曽我事件を契機に、範頼の失脚、大庭景能ら老臣の出家が起こり、事件との関連性が疑われるところです。
鎌倉殿の継承
このころの幕府は大番役や政所下文に代表されるように、合戦中心の新恩給与から王朝権威重視への移行過程にあり、朝廷の令より将軍の指示に命をかけて合戦に参加した者たちの中に不満を持つ者、実戦経験の無い頼家への権力継承に不満を持つ者がいたと思われます。
範頼の失脚のように、曽我兄弟の事件が頼家の地位の安定と、幕府方針への不満分子の一掃に連なりました。
頼家の地位を脅かす存在は、源平合戦の功労者・安田義定一族のみとなります。
しかし、11月に嫡男・義賢は女房聴聞所に「艶書」(こいぶみ)を投げ込んだ罪で斬首されて、父・義定も処罰され、翌年8月には謀叛の疑いで処刑されます。

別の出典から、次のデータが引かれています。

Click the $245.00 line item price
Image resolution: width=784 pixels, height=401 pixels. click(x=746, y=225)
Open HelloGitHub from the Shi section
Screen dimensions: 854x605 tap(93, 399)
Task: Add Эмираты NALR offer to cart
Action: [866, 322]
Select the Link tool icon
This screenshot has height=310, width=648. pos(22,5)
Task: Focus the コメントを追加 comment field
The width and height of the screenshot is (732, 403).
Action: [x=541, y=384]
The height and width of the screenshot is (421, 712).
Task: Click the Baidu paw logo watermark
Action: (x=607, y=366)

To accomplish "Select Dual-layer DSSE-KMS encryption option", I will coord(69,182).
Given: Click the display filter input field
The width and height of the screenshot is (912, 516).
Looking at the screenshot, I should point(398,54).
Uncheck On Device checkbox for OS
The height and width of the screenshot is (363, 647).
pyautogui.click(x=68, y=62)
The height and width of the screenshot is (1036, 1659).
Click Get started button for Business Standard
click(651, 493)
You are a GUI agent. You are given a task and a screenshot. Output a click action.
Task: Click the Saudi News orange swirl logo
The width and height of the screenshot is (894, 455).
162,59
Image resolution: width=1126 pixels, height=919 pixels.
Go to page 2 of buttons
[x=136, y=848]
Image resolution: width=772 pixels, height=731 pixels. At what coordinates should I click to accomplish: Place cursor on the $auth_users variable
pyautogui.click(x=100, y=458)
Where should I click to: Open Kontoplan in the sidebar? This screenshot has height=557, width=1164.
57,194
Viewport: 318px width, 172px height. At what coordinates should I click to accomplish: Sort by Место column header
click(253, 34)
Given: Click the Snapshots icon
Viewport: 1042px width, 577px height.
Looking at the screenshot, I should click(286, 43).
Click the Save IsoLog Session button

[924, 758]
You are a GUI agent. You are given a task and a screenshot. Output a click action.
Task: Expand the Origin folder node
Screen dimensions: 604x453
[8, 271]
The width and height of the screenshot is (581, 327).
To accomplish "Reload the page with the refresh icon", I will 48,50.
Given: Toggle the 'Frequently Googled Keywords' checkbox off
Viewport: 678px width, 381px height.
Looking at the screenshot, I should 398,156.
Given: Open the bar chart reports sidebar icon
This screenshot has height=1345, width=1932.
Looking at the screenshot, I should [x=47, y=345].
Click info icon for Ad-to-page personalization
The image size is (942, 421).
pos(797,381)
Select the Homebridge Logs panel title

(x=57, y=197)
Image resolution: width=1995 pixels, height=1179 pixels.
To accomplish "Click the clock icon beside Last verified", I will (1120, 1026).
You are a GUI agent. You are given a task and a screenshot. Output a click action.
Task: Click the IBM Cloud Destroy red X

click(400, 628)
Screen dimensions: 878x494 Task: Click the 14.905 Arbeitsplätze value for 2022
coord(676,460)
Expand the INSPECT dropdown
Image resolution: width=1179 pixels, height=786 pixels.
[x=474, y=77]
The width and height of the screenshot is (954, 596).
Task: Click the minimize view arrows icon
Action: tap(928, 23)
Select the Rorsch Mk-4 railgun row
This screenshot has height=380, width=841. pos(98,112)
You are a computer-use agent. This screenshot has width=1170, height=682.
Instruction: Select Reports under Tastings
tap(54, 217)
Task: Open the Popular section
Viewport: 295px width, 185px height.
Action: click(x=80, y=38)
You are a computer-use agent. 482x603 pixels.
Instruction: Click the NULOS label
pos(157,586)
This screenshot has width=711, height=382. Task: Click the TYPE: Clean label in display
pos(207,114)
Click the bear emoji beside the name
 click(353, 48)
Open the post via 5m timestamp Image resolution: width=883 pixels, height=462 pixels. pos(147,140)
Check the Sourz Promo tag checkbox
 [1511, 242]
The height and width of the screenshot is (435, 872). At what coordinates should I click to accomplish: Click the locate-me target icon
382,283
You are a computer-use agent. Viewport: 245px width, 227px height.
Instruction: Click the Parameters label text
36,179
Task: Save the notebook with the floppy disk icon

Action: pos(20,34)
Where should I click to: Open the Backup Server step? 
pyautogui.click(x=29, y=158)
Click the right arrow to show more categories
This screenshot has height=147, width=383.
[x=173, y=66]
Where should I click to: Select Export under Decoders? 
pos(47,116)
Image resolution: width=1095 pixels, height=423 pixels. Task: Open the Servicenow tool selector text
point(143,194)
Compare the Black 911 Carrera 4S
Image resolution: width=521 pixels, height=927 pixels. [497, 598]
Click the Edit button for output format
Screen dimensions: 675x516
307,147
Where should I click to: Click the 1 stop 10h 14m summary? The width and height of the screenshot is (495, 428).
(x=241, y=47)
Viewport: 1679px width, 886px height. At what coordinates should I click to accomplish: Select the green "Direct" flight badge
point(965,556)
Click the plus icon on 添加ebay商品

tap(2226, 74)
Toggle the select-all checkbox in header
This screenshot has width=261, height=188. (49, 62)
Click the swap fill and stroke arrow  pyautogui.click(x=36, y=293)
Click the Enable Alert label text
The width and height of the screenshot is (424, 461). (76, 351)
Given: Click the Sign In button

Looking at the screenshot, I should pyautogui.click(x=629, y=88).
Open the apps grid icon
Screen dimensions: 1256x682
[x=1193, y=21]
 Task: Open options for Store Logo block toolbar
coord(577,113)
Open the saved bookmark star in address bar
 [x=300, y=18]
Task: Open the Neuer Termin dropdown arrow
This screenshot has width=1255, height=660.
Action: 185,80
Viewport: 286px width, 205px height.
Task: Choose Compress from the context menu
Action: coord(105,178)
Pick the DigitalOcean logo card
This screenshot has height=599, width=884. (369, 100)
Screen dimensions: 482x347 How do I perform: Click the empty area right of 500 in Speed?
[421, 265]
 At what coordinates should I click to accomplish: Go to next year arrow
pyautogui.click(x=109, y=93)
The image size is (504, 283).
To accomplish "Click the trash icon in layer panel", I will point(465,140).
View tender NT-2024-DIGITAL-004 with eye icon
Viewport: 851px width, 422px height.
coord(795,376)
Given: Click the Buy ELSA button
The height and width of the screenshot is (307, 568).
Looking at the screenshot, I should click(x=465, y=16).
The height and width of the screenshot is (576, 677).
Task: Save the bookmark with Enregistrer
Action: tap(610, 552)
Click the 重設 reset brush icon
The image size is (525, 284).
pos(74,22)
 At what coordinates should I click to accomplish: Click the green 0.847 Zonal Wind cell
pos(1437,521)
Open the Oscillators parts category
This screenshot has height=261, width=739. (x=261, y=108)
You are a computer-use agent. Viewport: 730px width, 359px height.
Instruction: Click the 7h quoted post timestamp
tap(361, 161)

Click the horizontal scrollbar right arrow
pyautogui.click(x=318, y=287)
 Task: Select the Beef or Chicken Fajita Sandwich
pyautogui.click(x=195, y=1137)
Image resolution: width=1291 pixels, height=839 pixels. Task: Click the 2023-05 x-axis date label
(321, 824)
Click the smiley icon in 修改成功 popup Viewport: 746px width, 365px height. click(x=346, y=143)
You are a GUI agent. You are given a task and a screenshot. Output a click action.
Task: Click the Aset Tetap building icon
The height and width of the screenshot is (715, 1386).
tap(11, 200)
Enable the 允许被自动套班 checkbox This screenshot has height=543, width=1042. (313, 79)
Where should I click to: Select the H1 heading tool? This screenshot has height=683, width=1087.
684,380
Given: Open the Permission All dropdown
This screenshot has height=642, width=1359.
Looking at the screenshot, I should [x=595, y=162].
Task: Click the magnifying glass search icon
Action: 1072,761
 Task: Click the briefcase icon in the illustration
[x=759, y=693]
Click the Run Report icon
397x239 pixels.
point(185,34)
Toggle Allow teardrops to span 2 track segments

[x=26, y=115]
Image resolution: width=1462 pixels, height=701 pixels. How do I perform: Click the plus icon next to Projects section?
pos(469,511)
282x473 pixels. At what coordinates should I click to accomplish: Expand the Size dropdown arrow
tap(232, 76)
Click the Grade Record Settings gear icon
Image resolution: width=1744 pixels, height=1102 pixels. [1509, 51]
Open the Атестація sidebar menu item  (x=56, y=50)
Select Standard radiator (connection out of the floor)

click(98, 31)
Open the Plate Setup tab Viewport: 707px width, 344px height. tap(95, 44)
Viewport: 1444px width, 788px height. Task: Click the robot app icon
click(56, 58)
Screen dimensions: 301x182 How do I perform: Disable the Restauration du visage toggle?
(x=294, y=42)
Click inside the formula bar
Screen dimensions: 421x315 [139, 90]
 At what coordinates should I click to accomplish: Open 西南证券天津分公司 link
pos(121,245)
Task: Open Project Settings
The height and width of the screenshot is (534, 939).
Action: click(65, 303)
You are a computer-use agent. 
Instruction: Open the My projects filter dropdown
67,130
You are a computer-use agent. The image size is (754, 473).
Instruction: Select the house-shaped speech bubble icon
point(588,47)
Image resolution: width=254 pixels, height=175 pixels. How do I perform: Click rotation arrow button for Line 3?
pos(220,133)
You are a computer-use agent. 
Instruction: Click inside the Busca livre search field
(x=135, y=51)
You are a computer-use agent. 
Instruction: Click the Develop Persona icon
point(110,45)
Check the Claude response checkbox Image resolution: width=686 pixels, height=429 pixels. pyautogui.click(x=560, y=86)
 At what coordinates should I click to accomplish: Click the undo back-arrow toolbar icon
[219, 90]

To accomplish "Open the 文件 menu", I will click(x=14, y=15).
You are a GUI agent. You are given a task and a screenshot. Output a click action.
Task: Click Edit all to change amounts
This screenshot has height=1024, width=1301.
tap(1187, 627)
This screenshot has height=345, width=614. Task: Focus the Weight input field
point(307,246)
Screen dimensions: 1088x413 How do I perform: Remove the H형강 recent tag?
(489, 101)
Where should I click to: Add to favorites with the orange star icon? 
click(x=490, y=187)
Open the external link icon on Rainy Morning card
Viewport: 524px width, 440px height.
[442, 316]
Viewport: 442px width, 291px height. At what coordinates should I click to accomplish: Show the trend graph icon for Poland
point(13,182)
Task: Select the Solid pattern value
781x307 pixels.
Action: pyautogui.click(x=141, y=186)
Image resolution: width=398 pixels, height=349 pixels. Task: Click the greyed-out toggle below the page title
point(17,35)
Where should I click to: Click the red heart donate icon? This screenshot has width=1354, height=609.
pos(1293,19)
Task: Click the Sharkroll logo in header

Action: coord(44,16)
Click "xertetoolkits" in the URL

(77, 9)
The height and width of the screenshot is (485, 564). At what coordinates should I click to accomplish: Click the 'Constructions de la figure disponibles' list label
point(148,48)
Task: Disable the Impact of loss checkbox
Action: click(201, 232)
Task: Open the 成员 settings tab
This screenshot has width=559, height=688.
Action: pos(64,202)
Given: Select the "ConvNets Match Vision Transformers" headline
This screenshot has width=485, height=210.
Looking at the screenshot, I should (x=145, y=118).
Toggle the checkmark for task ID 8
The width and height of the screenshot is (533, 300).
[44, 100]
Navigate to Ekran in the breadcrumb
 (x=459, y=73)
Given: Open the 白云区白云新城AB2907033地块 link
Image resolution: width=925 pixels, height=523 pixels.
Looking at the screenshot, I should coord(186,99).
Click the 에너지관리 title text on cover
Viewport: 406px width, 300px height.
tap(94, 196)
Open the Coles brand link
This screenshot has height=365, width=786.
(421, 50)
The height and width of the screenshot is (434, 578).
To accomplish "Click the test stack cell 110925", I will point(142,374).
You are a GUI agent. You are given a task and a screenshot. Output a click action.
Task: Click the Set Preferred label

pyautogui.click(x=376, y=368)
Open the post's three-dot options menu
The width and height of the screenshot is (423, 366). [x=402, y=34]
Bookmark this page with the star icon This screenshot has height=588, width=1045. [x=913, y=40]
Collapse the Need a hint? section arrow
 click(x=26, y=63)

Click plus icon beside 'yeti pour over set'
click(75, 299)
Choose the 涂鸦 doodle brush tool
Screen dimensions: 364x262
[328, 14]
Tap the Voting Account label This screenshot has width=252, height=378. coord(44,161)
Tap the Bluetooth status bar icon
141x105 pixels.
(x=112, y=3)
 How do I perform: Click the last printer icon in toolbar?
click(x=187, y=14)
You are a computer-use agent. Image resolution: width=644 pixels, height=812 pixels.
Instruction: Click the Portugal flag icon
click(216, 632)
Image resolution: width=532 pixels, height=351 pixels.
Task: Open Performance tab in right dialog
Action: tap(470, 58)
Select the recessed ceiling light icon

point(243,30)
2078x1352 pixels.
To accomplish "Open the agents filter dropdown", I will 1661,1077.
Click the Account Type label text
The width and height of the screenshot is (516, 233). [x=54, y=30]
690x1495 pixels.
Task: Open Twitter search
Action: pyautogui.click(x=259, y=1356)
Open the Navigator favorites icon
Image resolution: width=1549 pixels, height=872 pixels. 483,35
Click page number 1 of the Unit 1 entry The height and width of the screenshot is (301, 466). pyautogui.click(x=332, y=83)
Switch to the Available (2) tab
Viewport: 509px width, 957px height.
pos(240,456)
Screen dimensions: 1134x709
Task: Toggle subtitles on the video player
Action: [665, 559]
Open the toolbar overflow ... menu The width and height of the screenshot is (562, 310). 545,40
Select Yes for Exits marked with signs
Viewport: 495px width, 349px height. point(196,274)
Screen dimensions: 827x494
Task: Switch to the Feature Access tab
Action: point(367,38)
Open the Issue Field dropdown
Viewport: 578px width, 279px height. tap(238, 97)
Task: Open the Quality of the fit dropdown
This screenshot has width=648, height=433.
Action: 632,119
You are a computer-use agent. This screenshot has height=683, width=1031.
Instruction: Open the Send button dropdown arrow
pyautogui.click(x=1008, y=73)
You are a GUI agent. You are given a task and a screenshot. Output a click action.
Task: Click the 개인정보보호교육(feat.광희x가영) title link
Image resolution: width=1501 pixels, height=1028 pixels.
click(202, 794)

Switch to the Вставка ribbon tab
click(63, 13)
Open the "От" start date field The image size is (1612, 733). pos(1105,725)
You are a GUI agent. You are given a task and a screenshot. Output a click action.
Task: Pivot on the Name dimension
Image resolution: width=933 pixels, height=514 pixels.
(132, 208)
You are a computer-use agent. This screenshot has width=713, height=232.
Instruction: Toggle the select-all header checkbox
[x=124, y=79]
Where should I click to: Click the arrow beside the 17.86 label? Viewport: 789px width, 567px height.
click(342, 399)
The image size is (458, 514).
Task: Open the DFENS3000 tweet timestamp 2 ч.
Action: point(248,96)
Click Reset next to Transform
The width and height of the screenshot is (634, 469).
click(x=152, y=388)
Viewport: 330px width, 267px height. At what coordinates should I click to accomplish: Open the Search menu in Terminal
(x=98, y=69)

頼朝の権威継承の地ならしにより、頼家の立場を脅かす存在は消滅し、彼の鎌倉殿後継者としての地位も盤石なものとなります。
まとめ
富士の巻狩りの最中に突如起きた曽我兄弟の仇討ち。
当時幕府と御家人との関係は、戦乱の新恩給与から政所下文に象徴さるような権威による主従関係にかわる過渡期にあり、様々な不満を持つ御家人がいました。また、頼家への鎌倉殿継承を進める過程にありありました。
曽我事件は、黒幕の存在など事件自体がミステリアスな部分もありますが、この事件を契機に範頼の失脚、不満分子の一掃を通して、幕府の御家人統制と次期鎌倉殿への権威継承が始まる転換点とも言えるのではないでしょうか。